• **TASK DETAILS**: Your answer should consist of the lines below that hold the word "computer".

(Dataset entries)

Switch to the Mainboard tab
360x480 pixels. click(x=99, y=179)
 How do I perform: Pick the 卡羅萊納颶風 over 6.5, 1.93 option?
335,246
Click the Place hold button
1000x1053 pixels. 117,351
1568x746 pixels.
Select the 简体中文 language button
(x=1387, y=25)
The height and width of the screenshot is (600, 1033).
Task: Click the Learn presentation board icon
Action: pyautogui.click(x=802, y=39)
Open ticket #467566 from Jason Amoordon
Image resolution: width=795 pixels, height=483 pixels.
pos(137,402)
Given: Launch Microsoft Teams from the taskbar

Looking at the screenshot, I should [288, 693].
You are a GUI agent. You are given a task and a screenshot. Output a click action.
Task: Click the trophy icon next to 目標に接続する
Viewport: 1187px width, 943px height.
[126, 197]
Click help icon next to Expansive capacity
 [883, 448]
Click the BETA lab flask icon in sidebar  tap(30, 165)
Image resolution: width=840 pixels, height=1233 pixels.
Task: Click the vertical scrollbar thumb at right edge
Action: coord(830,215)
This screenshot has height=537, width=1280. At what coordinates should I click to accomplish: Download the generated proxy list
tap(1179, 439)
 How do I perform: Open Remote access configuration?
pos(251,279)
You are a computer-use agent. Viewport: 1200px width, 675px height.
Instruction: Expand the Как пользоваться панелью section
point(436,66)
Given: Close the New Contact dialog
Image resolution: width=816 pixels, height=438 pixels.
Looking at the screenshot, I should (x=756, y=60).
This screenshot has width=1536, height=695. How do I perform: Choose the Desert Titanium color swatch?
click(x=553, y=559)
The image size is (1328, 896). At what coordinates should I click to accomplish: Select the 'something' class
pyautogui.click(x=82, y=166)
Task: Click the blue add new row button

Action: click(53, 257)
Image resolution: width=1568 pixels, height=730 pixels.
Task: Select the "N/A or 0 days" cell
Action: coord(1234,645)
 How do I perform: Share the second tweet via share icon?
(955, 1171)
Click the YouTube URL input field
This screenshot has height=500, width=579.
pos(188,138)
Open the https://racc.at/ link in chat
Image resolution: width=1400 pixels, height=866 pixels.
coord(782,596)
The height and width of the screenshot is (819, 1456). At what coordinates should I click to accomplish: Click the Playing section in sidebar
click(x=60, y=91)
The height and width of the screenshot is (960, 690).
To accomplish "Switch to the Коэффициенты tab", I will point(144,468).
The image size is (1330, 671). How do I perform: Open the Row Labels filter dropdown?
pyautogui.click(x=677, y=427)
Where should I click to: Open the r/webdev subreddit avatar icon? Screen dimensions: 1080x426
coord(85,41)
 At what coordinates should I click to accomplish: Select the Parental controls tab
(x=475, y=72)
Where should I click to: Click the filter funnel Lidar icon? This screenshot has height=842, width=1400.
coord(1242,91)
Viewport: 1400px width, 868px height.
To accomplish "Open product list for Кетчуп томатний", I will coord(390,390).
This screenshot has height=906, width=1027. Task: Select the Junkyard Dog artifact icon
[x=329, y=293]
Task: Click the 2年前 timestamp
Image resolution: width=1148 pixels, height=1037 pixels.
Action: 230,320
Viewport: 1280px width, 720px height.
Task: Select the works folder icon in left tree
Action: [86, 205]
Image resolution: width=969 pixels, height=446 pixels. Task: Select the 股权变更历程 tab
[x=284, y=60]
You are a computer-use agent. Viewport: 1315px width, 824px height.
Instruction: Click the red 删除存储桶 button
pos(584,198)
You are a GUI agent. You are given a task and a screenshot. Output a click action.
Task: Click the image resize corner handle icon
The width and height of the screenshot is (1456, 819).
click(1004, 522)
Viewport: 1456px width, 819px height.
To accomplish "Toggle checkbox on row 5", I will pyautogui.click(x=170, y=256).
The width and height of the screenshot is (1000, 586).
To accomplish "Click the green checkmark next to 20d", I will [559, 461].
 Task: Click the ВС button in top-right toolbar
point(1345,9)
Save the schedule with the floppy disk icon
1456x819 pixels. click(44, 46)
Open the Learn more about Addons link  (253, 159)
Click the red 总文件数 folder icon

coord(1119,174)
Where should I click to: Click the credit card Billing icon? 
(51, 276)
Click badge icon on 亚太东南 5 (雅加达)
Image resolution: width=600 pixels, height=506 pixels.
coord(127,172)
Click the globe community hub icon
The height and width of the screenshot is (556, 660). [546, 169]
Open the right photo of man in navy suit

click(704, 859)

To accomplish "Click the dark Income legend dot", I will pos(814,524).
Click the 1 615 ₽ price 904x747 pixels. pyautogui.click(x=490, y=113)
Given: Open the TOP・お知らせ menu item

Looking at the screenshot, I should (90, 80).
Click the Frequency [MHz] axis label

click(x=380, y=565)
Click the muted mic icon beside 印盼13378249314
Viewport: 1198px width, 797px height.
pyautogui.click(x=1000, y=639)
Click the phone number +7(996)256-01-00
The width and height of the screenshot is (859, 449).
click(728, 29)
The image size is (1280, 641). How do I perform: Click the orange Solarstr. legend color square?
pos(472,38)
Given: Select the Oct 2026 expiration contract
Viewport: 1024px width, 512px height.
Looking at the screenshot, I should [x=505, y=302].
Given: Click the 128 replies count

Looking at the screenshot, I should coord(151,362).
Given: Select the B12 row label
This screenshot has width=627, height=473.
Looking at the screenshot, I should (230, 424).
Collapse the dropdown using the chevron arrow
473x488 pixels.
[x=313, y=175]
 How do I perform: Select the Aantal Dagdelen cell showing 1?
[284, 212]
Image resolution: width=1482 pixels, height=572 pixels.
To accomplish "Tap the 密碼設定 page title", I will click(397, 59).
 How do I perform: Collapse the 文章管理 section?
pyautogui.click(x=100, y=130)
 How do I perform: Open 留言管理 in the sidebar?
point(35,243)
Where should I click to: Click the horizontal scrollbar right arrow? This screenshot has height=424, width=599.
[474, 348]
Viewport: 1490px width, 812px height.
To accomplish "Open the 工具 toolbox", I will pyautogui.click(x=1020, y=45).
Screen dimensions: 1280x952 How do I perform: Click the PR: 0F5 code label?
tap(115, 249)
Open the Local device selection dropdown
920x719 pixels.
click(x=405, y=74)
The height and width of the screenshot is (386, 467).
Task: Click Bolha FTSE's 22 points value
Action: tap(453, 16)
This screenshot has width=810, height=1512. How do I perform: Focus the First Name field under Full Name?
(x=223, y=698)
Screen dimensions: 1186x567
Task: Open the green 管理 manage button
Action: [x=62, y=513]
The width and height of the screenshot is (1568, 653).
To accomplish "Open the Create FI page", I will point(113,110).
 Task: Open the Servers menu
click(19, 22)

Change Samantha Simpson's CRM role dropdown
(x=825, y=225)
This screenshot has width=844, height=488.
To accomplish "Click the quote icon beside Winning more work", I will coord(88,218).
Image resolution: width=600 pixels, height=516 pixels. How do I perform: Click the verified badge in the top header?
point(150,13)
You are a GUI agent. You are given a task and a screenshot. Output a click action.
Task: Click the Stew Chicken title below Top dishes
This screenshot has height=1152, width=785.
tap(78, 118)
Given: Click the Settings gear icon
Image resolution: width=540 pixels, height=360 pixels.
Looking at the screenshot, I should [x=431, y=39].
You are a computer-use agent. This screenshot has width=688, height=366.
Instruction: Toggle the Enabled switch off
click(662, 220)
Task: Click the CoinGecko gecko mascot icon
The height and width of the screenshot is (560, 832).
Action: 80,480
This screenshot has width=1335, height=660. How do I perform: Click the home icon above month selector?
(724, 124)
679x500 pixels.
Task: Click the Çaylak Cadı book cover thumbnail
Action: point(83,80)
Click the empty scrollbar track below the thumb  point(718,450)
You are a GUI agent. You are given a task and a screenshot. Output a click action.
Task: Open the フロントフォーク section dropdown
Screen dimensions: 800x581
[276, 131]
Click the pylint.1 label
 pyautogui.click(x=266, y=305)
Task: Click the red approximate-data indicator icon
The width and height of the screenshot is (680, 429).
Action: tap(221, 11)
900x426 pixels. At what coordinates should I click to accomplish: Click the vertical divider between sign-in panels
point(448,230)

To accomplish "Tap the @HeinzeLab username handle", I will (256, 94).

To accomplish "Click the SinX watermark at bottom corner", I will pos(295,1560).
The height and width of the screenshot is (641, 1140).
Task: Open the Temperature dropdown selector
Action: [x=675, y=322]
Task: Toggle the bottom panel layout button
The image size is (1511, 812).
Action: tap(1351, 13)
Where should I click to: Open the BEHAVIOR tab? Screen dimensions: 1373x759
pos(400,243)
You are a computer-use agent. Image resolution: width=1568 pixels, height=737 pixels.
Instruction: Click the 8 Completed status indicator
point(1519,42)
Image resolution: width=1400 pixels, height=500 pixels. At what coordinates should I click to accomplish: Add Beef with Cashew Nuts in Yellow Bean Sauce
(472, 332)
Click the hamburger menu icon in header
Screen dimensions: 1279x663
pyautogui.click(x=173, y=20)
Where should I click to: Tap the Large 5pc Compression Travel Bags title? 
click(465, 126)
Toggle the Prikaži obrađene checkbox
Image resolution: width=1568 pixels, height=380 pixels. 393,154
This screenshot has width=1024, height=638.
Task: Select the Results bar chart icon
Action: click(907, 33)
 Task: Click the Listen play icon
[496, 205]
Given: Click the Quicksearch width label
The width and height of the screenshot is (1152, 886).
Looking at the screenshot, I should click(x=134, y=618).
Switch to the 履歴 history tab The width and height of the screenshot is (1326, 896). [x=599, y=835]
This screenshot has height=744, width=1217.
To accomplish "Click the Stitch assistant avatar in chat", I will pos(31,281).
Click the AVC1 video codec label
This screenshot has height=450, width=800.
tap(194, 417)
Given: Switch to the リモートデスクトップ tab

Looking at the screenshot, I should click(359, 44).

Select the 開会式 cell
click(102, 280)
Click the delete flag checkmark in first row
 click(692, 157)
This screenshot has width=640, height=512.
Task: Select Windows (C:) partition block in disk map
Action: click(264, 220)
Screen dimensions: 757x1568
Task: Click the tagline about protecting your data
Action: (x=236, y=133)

• **SOLUTION TO THIS TASK**:
You are a computer-use agent. Viewport: 1200px width, 675px height.
You are a computer-use agent. Viewport: 1315px width, 824px height.
You are a computer-use agent. This screenshot has width=688, height=366.
You are a computer-use agent. Image resolution: width=1568 pixels, height=737 pixels.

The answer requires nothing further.